WHAT YOU ARE ASKED TO DO: Copy out the lines of the records below, and only those lines, from the one with "Click the Profit tab chart icon" through the one with "Expand the Language selection dropdown", exactly as they appear.

Collected data entries:
━━━

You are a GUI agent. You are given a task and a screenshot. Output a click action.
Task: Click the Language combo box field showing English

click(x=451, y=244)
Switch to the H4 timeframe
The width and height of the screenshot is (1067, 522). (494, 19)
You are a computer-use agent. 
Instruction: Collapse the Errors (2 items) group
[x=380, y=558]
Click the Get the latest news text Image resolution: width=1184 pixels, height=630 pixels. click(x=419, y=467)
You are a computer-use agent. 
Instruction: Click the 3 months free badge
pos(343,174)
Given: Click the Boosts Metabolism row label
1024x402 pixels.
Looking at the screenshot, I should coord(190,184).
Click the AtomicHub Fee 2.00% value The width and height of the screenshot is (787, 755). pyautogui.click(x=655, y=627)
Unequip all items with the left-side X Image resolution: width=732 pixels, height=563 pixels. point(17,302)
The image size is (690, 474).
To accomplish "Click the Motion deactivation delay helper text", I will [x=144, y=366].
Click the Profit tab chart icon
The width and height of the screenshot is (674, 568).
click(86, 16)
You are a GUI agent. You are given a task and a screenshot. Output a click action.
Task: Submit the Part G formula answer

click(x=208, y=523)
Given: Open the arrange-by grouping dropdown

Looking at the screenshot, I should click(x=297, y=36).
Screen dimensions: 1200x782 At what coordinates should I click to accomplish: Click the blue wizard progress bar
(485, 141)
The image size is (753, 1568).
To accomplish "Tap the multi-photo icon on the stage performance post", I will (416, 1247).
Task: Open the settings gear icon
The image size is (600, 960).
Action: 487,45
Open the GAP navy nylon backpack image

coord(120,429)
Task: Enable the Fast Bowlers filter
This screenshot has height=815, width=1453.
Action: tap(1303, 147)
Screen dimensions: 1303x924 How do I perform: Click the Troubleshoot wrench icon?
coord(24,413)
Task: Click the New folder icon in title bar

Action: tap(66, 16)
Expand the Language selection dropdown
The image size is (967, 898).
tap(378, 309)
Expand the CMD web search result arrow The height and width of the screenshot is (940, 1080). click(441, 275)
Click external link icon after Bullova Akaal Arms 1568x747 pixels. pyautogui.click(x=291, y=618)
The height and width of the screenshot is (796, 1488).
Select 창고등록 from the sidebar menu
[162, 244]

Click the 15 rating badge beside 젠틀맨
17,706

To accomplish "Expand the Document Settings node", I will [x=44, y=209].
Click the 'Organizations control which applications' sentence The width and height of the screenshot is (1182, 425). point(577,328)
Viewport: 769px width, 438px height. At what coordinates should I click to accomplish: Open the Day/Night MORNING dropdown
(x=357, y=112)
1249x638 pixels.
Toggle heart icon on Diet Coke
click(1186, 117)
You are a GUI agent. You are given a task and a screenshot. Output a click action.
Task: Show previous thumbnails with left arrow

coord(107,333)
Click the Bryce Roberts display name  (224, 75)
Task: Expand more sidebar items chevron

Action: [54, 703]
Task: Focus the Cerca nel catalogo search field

━━━

SOLUTION FOR THIS TASK:
Click the Profit tab chart icon
The width and height of the screenshot is (674, 568).
click(86, 16)
You are a GUI agent. You are given a task and a screenshot. Output a click action.
Task: Submit the Part G formula answer

click(x=208, y=523)
Given: Open the arrange-by grouping dropdown

Looking at the screenshot, I should click(x=297, y=36).
Screen dimensions: 1200x782 At what coordinates should I click to accomplish: Click the blue wizard progress bar
(485, 141)
The image size is (753, 1568).
To accomplish "Tap the multi-photo icon on the stage performance post", I will (416, 1247).
Task: Open the settings gear icon
The image size is (600, 960).
Action: 487,45
Open the GAP navy nylon backpack image

coord(120,429)
Task: Enable the Fast Bowlers filter
This screenshot has height=815, width=1453.
Action: tap(1303, 147)
Screen dimensions: 1303x924 How do I perform: Click the Troubleshoot wrench icon?
coord(24,413)
Task: Click the New folder icon in title bar

Action: tap(66, 16)
Expand the Language selection dropdown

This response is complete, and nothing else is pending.